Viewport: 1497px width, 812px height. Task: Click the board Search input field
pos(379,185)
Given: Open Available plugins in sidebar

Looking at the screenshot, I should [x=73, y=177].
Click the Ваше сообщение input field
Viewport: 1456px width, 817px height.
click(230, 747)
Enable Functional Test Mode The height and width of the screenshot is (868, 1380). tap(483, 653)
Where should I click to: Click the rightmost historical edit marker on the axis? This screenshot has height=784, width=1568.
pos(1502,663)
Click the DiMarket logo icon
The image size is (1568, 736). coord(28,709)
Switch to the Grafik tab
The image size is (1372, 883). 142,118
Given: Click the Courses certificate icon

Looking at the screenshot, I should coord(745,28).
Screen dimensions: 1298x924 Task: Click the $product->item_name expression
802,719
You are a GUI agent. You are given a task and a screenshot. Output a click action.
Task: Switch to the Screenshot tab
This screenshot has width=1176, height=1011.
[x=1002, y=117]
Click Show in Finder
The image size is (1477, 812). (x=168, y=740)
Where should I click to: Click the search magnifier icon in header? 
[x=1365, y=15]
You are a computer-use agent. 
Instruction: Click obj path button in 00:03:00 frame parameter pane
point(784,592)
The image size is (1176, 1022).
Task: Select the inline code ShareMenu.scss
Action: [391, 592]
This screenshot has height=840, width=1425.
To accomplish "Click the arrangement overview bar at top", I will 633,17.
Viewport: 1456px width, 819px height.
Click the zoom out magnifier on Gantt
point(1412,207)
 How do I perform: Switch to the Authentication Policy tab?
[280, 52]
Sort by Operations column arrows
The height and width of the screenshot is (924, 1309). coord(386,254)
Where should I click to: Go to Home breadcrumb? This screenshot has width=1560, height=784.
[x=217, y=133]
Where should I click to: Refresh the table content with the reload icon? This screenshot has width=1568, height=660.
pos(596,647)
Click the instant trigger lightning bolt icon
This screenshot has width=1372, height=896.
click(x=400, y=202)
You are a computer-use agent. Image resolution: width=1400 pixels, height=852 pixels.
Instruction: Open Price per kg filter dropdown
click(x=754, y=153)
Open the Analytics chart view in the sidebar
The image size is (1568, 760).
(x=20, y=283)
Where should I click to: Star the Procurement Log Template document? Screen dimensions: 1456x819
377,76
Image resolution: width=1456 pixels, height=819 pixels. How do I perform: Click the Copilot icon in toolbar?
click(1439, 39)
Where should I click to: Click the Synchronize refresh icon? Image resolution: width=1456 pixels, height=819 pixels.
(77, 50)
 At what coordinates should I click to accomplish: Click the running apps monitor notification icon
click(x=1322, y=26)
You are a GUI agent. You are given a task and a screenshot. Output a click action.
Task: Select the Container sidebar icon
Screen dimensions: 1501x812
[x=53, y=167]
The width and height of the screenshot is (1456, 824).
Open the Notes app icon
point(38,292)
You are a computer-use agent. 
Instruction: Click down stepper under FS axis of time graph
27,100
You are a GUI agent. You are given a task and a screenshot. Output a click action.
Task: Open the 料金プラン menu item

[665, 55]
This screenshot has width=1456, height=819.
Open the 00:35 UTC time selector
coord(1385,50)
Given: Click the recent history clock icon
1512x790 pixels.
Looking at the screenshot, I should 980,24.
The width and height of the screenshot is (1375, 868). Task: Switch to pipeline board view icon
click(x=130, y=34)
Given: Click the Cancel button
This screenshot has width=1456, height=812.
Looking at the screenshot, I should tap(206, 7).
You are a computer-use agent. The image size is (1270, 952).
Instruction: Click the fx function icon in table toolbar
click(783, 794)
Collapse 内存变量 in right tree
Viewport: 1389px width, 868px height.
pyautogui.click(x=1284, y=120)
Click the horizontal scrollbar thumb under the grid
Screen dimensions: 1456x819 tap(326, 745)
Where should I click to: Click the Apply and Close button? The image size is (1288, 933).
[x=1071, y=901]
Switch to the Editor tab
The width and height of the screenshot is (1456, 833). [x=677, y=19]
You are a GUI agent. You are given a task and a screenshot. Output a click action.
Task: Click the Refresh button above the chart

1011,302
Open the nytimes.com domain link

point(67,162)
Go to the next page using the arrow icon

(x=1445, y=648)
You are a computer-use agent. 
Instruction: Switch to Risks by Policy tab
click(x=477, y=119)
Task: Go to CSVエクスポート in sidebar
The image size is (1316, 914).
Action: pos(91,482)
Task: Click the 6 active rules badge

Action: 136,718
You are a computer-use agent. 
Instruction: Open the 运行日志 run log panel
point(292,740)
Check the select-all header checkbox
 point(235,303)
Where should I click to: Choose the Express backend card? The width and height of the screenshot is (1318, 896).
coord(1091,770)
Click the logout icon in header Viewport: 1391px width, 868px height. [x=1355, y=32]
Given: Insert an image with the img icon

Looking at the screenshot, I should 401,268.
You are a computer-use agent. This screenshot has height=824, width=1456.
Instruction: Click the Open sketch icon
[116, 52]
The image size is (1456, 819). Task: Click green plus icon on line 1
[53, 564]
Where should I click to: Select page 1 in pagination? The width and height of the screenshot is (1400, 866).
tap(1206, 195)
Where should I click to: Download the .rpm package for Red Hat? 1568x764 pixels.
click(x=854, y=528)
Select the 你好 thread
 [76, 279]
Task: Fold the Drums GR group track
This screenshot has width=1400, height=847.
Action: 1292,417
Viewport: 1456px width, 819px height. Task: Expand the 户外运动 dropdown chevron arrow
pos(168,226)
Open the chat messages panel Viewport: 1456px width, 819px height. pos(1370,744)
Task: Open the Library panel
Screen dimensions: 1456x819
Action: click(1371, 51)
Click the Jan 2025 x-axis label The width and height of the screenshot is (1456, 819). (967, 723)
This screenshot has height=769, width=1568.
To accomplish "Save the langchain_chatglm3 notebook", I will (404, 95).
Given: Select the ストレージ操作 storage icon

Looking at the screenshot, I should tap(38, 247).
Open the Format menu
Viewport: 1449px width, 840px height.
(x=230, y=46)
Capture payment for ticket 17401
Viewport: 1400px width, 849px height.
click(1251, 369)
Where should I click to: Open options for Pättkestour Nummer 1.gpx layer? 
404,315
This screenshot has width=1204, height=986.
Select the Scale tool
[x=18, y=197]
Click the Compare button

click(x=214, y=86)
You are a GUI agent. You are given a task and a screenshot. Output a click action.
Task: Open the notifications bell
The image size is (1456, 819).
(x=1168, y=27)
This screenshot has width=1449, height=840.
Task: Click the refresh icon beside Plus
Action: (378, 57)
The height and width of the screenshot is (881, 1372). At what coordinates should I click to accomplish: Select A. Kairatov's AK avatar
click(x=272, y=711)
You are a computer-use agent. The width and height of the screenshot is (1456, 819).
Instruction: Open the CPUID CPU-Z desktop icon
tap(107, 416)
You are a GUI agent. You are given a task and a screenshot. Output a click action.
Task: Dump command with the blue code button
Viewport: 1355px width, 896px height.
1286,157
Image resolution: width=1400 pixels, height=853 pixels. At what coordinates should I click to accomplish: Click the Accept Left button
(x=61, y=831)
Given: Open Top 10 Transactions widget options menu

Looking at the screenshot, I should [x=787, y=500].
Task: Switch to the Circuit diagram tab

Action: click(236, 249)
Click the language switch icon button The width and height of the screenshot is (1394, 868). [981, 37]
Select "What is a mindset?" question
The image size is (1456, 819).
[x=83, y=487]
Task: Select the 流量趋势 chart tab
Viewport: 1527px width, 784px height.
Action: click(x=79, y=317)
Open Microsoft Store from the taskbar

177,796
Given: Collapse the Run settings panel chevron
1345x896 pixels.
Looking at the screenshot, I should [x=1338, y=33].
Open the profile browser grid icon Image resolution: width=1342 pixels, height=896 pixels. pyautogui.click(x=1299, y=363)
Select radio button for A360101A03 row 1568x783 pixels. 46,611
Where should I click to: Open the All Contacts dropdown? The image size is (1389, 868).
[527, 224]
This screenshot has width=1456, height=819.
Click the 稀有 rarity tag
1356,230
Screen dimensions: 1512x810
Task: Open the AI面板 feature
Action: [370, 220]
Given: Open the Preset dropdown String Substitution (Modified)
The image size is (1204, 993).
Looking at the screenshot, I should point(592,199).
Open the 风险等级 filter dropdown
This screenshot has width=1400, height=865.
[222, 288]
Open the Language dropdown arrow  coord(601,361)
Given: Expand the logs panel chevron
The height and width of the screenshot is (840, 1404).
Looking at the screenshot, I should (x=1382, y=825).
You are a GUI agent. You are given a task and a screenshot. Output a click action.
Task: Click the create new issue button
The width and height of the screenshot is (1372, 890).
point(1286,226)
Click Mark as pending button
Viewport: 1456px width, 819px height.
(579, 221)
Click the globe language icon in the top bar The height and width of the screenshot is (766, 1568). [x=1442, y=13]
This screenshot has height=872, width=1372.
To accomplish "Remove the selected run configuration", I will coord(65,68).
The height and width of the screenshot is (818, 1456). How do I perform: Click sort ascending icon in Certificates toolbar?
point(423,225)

—————

* **Your objective**: Look back at the data above. Transcribe exactly the lines starting at the line that contains "Task: Open the 料金プラン menu item" and ending at the line that contains "Task: Go to CSVエクスポート in sidebar".

* **Solution for this problem**:
Task: Open the 料金プラン menu item

[665, 55]
This screenshot has width=1456, height=819.
Open the 00:35 UTC time selector
coord(1385,50)
Given: Click the recent history clock icon
1512x790 pixels.
Looking at the screenshot, I should 980,24.
The width and height of the screenshot is (1375, 868). Task: Switch to pipeline board view icon
click(x=130, y=34)
Given: Click the Cancel button
This screenshot has width=1456, height=812.
Looking at the screenshot, I should tap(206, 7).
You are a computer-use agent. The image size is (1270, 952).
Instruction: Click the fx function icon in table toolbar
click(783, 794)
Collapse 内存变量 in right tree
Viewport: 1389px width, 868px height.
pyautogui.click(x=1284, y=120)
Click the horizontal scrollbar thumb under the grid
Screen dimensions: 1456x819 tap(326, 745)
Where should I click to: Click the Apply and Close button? The image size is (1288, 933).
[x=1071, y=901]
Switch to the Editor tab
The width and height of the screenshot is (1456, 833). [x=677, y=19]
You are a GUI agent. You are given a task and a screenshot. Output a click action.
Task: Click the Refresh button above the chart

1011,302
Open the nytimes.com domain link

point(67,162)
Go to the next page using the arrow icon

(x=1445, y=648)
You are a computer-use agent. 
Instruction: Switch to Risks by Policy tab
click(x=477, y=119)
Task: Go to CSVエクスポート in sidebar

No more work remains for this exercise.